President Macron was elected last June. At the first round of the election, he only got 24% of votes cast (due to abstention, he got 18.2% of the votes of people who have the right to vote), mostly upper-class. At the second round, he competed with Marine Le Pen, the far-right candidate, and so people voted for him to make a barrier against the far-right, not for his program of deregulation. Last week, President Macron said in a speech that he would not yield to “the slackers, the cynics or the extremists.” As a former banker, his contempt for the working class might encourage workers to mobilize to oppose him.

For now, the law which will be approved by the French cabinet on September 22 is about encouraging the replacement of the employment contract currently required from employers — the standard since WWII — with a commercial contract offering no protections. The idea is: no more working group, no more unions, no more socialized salary made possible through the social contributions of workers and employers with guaranteed unemployment insurance, retirement, and health insurance.  To do that, President Macron is pursuing the reforms by executive orders, bypassing standard parliamentary procedure. Only at the end of the procedure, in order for the reforms to come into force, parliament must, after September 22, give its final approval in the form of an up-or-down vote.

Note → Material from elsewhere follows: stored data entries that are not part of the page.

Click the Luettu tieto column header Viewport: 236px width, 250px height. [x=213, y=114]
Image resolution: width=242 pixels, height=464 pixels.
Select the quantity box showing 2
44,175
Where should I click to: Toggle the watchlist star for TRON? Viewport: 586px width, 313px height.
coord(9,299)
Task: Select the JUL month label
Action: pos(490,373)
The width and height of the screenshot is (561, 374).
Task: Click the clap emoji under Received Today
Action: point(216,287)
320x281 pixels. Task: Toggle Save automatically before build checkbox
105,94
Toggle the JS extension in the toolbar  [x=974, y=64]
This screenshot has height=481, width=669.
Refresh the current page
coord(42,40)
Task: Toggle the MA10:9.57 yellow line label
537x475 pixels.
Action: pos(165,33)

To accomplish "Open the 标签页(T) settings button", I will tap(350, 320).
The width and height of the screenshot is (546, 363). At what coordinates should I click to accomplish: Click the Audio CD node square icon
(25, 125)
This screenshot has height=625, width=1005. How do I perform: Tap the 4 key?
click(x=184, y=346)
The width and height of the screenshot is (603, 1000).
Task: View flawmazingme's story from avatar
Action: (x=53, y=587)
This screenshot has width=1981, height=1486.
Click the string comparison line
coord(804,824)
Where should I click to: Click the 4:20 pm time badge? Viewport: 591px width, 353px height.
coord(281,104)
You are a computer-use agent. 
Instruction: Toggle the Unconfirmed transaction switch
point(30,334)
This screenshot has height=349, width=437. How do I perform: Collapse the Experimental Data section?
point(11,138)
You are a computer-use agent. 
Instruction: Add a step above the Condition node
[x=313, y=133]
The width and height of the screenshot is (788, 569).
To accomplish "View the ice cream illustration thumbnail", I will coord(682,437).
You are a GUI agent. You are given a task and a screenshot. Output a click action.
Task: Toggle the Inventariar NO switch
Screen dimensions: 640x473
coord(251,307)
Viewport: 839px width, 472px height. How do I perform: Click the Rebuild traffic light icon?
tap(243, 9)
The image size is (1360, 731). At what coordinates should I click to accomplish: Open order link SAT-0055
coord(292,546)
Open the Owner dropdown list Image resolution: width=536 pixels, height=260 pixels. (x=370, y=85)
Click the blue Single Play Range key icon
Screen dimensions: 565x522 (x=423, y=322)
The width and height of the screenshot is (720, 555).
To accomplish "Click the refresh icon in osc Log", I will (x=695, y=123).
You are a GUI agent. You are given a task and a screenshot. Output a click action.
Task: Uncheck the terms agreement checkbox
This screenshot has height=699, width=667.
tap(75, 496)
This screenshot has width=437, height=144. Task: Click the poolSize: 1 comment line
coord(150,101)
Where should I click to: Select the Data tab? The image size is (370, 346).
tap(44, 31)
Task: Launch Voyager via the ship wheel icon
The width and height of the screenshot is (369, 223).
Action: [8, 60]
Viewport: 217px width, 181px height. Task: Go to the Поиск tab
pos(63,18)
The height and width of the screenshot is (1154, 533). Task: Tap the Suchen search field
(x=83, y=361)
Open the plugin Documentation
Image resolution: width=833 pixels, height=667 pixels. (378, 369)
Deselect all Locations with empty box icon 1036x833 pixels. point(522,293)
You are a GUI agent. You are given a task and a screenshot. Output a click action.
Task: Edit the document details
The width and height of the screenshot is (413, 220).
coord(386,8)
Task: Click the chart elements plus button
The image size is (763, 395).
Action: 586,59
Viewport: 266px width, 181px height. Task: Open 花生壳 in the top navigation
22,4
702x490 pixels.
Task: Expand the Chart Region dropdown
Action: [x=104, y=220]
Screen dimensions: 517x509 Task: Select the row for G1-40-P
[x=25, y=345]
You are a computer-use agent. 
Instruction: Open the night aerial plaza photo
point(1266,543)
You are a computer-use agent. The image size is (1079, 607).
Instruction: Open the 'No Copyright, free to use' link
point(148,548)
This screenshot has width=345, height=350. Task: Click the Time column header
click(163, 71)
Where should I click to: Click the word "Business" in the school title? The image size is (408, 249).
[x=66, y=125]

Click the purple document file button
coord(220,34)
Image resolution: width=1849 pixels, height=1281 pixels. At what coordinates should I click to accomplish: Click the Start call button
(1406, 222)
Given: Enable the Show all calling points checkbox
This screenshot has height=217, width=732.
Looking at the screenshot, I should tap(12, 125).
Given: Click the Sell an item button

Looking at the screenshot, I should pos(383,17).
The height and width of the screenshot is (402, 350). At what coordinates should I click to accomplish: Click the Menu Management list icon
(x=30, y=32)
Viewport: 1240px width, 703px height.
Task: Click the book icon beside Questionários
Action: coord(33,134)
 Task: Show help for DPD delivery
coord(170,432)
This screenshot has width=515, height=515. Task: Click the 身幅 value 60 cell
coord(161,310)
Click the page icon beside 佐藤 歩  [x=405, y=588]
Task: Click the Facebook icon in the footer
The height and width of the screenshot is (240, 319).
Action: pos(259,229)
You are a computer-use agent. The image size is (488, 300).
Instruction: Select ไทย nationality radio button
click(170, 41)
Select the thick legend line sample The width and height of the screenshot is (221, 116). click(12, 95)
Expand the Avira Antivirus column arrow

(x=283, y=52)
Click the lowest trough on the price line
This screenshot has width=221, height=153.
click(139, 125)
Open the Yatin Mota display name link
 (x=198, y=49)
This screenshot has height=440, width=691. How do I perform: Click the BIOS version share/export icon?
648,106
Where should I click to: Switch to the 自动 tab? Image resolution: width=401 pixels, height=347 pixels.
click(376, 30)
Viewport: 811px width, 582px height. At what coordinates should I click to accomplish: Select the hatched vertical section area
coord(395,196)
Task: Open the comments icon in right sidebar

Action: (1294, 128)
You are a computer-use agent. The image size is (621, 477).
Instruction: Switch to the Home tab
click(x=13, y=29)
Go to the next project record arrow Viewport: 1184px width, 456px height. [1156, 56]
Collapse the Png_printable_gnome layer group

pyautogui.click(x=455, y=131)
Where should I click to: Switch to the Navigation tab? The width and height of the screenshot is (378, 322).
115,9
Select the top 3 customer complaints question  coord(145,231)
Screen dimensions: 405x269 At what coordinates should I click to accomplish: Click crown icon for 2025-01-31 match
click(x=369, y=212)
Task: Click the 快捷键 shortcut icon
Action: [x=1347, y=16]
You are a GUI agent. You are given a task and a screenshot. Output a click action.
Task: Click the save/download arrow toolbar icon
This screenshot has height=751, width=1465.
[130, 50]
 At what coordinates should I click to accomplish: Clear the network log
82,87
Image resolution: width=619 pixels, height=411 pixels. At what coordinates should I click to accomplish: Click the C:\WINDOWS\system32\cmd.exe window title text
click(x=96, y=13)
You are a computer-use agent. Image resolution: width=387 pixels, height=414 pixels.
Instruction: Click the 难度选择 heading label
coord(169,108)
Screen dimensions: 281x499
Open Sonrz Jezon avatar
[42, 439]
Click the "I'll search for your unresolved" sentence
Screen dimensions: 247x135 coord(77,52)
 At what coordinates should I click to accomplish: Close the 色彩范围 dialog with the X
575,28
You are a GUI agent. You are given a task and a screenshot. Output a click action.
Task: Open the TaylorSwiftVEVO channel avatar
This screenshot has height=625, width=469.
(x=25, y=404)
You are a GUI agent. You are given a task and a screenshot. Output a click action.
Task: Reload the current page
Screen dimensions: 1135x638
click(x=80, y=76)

September 12 was the beginning of a long battle. 400,000 people have been demonstrating in the streets in Paris and other big cities. But to win we will have to go beyond the demonstrations and the days of repeated, but isolated, strikes. The next mobilization day is Thursday, September 21. Trade unity will be our priority (this was not the case for September 12). Workers will have to go on potential long-term strike in as many sectors as possible. We will have to include the young, the precarious and the retired, thanks to local general assemblies capable of inspiring all actions that can slow down or even halt the economy. We did not manage to do this in 2010 (pension reform) or in 2016 (the first Macron laws deconstructing labor law). This time we have to succeed.